Study questions
[a] Could you transcribe the part of the essay about a mother's intuition between "Sometimes, mothers just" and "happy we did.", inclusive?
[b] Does the essay about a mother's intuition support each statement below? Answer yes or no for each, quoting the deciding words. (i) The husband was at home when the mother called him. (ii) The daughter is seven years old. (iii) The ER doctor called the injury a fracture before the x-rays.

Mom's intuition strikes again

Sometimes, mothers just know.
Mothers know things that are things are going to happen even before they happen.  We have extra eyes, extra ears, and some other maternal sixth sense. We can toss good sense and reason out the window in exchange for a gut feeling, and chances are we’ll be happy we did.
Such was the case when my daughter’s friend came jogging up to me.  She said my kid had fallen on her scooter and had asked for me to go to her. I instantly knew something was wrong because, as a rule, our children do not simply lay there if they are hurt.  They are the ones who brush it off and continue to play while the blood cakes in their socks. They are tough.
When I was called for, something had to be different.  I saw my daughter lying there on the ground, holding her hand.  I checked the wound and saw a tiny scrape, and no blood. Maternal warning sirens started going off in my head—if there was a big cut, I would know why she was so upset. Trying to stay calm and not flip out, I just walked her home and we all sat down for some water and an ice pack. With a comforting voice I asked her questions about how it happened, while I frantically searched things on my phone such as, “child broken bone symptoms” and “fractured arm” under the table so she couldn’t see. I called my husband, the voice of reason, who was of course not home at the time.
“Should I take her in?” I asked, as if his diagnosis from a state away was far better than my own two eyes and the look on her face. “Nah. Probably just a sprain. We’ll see how she’s doing in the morning.” He is usually right, the one in the marriage who doesn’t overthink things. But as we drove my daughter’s friend home, I kept glancing at my child’s eyes in the rear view mirror.  There was no overthinking this one.
The ER doctor called it a fracture even before the x-rays, and I was not at all surprised.  I think I knew the moment I saw her there on the ground next to her scooter. This is certainly not the ideal way to start off a summer when you’re seven years old, but if this old mom uses her intuition, I know she will be just fine. (I fear more for her brother. A hard cast is a built in weapon for sibling rivalry.)
Kids will always be kids, no matter how we try to bubble wrap them.  And moms will always be moms, seeing and knowing and calming and feeling.


Originally written/published 5/17/15.

Entries shown
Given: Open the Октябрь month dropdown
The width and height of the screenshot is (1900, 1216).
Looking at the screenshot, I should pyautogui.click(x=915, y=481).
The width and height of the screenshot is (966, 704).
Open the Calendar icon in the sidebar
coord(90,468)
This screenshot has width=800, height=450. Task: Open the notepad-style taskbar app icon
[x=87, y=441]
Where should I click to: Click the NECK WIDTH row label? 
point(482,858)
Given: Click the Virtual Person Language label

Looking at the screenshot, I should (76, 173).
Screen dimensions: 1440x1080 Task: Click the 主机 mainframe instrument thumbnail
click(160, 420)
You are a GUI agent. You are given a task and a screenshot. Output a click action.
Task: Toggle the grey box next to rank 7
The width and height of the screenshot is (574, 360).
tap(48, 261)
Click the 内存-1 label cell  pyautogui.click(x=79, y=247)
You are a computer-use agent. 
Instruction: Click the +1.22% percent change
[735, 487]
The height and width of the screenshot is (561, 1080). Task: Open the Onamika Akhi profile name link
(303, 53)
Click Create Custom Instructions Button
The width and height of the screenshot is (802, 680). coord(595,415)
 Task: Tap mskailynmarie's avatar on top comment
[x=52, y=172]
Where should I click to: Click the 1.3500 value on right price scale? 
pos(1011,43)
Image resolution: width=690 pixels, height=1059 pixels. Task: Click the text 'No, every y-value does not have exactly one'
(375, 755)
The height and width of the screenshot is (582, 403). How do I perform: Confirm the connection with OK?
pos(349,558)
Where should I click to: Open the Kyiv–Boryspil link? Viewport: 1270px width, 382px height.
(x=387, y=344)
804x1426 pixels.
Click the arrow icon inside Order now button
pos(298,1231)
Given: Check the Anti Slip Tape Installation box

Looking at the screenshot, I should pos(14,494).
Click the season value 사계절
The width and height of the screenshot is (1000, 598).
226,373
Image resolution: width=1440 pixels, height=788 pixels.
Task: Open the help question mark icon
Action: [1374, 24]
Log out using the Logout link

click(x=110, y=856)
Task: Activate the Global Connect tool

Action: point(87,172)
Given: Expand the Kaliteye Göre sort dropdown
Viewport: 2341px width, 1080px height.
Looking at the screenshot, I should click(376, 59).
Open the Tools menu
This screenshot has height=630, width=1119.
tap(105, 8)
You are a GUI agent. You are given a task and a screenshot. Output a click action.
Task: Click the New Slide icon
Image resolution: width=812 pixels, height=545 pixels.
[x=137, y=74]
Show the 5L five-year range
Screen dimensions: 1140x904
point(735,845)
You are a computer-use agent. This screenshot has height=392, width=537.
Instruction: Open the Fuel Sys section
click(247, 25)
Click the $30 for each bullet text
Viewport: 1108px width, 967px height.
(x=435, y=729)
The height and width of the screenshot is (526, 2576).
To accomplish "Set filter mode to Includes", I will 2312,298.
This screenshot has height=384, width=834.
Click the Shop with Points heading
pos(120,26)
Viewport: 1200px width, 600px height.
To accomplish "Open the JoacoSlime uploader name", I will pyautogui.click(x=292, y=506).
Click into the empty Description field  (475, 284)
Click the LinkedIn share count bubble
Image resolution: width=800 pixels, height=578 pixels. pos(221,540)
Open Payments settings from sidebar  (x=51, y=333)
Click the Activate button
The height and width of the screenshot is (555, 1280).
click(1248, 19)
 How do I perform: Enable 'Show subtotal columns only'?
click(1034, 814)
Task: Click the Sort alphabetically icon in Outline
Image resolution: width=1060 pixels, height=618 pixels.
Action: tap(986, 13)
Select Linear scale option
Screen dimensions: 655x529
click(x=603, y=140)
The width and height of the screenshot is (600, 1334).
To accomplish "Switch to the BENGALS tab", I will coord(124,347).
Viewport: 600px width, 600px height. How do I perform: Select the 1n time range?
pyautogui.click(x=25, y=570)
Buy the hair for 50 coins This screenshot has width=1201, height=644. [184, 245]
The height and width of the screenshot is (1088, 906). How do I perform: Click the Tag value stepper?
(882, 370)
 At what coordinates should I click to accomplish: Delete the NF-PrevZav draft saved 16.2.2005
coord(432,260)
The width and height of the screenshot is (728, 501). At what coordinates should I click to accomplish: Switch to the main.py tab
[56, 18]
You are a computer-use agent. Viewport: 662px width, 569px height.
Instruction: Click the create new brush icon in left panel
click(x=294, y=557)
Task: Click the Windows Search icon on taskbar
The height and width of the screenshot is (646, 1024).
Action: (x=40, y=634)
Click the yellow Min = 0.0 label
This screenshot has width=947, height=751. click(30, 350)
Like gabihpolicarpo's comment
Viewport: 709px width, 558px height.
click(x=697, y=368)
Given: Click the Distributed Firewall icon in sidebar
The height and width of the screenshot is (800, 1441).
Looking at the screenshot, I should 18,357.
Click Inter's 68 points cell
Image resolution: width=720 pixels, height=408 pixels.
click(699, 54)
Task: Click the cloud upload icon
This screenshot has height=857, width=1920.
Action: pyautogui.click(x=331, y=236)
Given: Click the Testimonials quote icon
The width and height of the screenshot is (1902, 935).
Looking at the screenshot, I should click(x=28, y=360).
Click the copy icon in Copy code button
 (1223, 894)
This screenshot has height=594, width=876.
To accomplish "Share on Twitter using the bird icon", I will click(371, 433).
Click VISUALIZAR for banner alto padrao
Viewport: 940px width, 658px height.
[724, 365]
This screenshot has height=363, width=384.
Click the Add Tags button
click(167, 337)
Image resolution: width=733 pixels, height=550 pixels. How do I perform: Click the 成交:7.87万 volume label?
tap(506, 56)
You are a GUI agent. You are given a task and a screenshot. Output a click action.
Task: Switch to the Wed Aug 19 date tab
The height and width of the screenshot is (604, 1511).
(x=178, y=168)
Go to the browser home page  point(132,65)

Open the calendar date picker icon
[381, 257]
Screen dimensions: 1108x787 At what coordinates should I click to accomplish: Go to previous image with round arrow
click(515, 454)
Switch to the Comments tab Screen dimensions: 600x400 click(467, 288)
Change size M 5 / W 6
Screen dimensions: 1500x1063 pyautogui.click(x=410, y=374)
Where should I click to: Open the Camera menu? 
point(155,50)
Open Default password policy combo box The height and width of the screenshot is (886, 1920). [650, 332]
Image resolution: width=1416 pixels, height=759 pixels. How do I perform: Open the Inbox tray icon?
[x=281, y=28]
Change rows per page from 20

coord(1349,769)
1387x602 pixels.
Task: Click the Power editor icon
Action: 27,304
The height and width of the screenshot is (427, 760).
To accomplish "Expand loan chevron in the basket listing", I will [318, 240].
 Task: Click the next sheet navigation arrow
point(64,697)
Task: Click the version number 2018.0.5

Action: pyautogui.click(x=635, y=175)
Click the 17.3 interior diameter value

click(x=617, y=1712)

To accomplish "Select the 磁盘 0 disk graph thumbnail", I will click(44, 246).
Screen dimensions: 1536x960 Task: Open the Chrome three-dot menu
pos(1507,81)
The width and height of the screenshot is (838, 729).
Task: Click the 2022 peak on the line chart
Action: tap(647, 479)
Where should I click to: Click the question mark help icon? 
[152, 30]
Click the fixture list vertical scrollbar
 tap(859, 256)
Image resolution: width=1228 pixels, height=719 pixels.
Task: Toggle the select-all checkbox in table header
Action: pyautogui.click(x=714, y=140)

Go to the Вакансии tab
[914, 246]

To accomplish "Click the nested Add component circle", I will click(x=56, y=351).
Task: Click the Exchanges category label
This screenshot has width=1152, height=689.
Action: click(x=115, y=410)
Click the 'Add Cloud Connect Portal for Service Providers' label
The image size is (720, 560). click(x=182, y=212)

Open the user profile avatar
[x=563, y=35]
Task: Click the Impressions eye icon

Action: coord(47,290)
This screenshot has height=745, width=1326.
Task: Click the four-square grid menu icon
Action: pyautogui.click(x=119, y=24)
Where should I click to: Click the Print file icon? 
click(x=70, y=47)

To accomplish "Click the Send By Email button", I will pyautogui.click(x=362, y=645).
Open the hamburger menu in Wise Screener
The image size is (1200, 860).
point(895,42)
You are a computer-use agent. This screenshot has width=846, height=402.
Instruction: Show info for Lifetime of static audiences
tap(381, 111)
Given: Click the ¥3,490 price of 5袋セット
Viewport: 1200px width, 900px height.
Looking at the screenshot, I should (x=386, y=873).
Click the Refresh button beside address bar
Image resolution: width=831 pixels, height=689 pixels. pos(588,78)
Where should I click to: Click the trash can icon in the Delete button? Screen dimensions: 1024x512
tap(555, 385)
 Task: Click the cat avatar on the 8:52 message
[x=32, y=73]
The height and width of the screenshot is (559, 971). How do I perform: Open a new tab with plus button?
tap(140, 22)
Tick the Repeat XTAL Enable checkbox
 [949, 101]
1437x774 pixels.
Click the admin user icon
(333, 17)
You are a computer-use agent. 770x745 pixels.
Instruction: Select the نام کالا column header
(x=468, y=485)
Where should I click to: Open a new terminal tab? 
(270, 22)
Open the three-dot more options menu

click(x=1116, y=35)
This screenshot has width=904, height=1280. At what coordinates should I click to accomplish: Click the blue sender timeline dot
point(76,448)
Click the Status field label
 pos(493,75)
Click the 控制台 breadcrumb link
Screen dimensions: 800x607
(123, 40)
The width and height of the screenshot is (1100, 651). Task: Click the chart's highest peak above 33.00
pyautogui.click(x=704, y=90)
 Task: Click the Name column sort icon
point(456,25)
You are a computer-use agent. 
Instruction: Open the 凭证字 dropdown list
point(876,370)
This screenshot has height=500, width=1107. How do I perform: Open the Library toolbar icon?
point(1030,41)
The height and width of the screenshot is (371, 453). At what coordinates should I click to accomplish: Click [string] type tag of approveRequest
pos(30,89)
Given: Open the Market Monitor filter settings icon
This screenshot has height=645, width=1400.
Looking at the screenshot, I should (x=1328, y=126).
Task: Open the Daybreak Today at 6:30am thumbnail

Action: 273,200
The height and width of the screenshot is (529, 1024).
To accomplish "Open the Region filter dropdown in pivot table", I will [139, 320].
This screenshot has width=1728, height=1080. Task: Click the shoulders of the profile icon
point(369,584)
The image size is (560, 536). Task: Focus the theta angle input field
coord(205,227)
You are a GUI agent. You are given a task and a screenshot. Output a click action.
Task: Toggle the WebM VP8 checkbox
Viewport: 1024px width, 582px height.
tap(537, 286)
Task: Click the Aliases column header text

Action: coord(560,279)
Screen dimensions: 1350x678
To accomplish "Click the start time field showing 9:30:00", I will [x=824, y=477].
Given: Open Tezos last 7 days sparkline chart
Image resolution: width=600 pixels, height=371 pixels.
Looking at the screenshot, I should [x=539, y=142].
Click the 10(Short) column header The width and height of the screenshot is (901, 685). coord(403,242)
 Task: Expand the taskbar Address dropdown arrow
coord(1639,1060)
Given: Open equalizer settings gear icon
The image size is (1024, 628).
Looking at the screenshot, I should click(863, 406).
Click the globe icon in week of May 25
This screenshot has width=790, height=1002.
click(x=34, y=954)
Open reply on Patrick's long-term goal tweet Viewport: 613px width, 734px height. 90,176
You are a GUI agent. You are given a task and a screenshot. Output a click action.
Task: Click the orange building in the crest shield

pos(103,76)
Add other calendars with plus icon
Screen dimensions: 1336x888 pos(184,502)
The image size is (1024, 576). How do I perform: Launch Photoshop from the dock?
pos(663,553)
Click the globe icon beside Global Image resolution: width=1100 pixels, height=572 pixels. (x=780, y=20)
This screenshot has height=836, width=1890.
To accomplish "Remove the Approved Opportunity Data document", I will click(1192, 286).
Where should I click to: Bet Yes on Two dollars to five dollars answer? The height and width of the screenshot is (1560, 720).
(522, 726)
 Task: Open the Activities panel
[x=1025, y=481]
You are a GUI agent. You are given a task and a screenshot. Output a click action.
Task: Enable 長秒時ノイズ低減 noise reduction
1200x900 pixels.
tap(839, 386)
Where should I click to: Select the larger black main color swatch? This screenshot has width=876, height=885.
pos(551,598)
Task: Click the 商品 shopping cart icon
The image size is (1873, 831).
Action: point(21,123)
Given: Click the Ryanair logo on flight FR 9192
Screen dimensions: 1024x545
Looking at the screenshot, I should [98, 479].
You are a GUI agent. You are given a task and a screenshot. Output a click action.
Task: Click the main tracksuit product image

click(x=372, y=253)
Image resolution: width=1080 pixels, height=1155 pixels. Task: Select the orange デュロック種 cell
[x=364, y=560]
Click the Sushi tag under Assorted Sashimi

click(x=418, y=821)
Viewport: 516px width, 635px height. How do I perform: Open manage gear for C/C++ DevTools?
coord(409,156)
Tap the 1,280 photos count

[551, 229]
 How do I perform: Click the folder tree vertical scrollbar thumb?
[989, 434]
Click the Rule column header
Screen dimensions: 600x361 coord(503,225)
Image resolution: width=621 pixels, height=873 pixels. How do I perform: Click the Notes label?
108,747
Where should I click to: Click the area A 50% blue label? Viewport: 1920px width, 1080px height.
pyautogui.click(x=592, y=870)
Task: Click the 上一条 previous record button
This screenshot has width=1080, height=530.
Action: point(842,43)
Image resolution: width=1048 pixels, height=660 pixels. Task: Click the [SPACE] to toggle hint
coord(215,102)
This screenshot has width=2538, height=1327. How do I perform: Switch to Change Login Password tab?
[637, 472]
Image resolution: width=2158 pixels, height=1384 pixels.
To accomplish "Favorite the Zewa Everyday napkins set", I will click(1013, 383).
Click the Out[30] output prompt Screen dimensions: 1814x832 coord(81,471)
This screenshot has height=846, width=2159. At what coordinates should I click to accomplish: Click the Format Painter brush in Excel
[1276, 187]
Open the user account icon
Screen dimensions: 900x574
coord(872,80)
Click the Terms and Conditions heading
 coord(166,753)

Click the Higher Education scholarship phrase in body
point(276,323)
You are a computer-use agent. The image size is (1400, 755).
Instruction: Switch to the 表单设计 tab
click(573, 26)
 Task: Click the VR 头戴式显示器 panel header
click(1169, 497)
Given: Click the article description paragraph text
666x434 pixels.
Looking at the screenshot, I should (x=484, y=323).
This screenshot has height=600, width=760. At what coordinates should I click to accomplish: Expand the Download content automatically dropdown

Answers to the problems
[a]
Sometimes, mothers just know.
Mothers know things that are things are going to happen even before they happen.  We have extra eyes, extra ears, and some other maternal sixth sense. We can toss good sense and reason out the window in exchange for a gut feeling, and chances are we’ll be happy we did.

[b]
(i) No: "who was of course not home at the time."
(ii) Yes: "when you’re seven years old"
(iii) Yes: "The ER doctor called it a fracture even before the x-rays"